Every month when the news media reports the latest “record trade deficit,” what often goes unsaid is that this deficit means cargo handlers in Southern California are busier than ever. With the country’s ever-increasing reliance on imported materials and goods, the logistics industry appears to be thriving. But developing the warehouses and distribution centers has become an issue in many Southern California communities.

Several factors are affecting Southern California’s warehouse development scene: An almost complete absence of vacant land near the largest ports, some local governments’ unease with the low jobs-per-square-foot ratio inherent in warehousing, and rising questions about air pollution from trucks that come and go from warehouses. Thus warehouse and distribution center development continues to move farther inland, where land is available and inexpensive, and where local governments are happy to approve almost any project that brings jobs.

This move inland comes despite the total dominance of the coastal ports of entry. The Los Angeles-Long Beach port complex is the largest in the country and third largest in the world, and experts say the amount of cargo headed through the port complex will quadruple over a 25-year period. Los Angeles International Airport (LAX) handles more cargo than any other West Coast airport and, despite attempts by transportation planners to spread the wealth among other airports in the region, LAX continues to get most of the growth. By way of comparison, LAX handles about as much cargo in one week as the region’s second-busiest cargo airport, Ontario International, handles all year.

But most warehouse and distribution center development is occurring 50 or more very congested miles from the seaport and LAX. Grubb & Ellis recently reported that about 10 million square feet of industrial space was under construction in Riverside and San Bernardino counties during the second quarter of 2004. Nearly all of this space was in the form of 500,000-square-foot or larger warehouses and distribution centers.

“The place where the warehouse growth has been is the Inland Empire,” said Gary Painter, director of research at the University of Southern California’s Lusk Center for Real Estate. “It all has to do with the cost for the land.”

Currently, the cheaper land offsets the cost of transporting things — usually by truck — to the outlying warehouses, Painter said. At some point, the balance will change, he said. But determining where that balance point lies is difficult. Unless there are some “radically different trends” in ground transportation costs, the inland movement of warehouses and distribution centers will continue, he said.

However, officials in cities that have already become shipping hubs are ambivalent about further growth.

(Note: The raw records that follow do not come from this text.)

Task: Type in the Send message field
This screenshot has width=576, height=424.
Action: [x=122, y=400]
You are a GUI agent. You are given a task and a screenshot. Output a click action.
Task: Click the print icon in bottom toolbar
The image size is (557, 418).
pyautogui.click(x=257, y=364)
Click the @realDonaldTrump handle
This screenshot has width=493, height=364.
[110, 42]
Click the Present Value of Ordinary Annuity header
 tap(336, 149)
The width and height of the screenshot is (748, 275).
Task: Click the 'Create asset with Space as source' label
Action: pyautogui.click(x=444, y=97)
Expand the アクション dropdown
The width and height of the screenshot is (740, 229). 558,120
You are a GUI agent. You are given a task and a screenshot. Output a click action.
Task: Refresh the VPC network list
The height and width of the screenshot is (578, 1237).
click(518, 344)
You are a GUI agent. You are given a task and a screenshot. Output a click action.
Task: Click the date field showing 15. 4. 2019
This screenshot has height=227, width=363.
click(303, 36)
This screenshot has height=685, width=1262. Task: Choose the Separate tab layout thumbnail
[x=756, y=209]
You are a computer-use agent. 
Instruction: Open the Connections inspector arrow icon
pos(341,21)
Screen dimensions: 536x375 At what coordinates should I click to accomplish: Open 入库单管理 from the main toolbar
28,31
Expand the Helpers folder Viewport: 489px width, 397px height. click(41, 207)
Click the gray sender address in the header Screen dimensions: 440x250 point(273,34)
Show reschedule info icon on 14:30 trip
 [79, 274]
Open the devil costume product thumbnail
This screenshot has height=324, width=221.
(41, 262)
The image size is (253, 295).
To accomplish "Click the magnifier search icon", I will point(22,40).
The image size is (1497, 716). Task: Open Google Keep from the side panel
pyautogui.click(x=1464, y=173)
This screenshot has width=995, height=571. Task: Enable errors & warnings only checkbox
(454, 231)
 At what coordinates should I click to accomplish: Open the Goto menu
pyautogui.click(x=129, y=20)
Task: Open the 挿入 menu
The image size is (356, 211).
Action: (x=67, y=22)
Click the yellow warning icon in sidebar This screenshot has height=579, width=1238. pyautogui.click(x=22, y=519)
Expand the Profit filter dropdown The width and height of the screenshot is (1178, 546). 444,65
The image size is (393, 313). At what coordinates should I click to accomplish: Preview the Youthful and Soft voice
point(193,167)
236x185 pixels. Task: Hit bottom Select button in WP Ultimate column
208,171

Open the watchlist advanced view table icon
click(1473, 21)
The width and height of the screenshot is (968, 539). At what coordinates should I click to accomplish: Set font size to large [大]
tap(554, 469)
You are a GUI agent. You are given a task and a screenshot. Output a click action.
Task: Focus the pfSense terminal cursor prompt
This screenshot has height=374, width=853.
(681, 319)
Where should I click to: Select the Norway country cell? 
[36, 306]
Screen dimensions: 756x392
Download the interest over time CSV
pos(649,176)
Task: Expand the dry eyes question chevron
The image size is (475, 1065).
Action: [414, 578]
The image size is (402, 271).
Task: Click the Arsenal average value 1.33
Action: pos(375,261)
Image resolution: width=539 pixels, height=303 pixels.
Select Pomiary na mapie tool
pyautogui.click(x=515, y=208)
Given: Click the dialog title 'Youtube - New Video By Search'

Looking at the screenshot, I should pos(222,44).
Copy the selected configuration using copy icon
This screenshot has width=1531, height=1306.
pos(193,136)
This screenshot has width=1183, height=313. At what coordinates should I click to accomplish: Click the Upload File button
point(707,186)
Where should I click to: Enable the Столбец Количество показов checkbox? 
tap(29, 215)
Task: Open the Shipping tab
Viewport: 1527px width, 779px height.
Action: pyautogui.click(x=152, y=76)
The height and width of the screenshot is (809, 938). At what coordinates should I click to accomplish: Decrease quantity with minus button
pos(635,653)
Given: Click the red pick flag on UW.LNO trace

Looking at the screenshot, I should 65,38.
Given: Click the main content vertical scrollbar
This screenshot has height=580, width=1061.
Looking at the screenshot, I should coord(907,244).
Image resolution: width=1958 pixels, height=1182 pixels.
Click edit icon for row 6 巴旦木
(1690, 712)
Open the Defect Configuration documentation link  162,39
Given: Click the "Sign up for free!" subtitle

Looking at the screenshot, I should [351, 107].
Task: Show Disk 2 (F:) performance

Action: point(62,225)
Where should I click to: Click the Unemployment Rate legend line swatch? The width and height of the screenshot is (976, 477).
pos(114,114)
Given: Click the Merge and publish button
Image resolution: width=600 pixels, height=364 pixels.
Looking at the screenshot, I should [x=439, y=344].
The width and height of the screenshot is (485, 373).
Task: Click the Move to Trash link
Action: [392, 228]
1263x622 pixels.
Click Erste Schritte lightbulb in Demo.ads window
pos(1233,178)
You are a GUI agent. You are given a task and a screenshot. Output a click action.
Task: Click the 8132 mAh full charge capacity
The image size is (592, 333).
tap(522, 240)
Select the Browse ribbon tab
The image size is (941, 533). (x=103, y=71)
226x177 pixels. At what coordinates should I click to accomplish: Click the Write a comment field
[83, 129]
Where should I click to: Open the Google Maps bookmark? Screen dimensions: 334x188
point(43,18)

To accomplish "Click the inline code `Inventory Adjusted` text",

“Warehouse and distribution centers just sort of happen by themselves,” said Ray Bragg, the City of Fontana’s redevelopment and special projects director. “We’ve got three interstate freeways traversing through the city, and we’ve got Union Pacific railroad going through the south end of the city.”

Fontana provides incentives for distribution centers only if there is an additional component, such as sales or marketing. For example, an American Hotel Supply facility in Fontana serves as both a warehouse and as a sales outlet, providing the city with sales tax revenue.

“Warehouses and distribution centers, unfortunately, are not high jobs producers, and they are not what you might call ‘living-wage’ jobs producers that allow people to live in the community,” Bragg said. Furthermore, truck-dependent warehouses generate enormous road maintenance costs for local government, he said.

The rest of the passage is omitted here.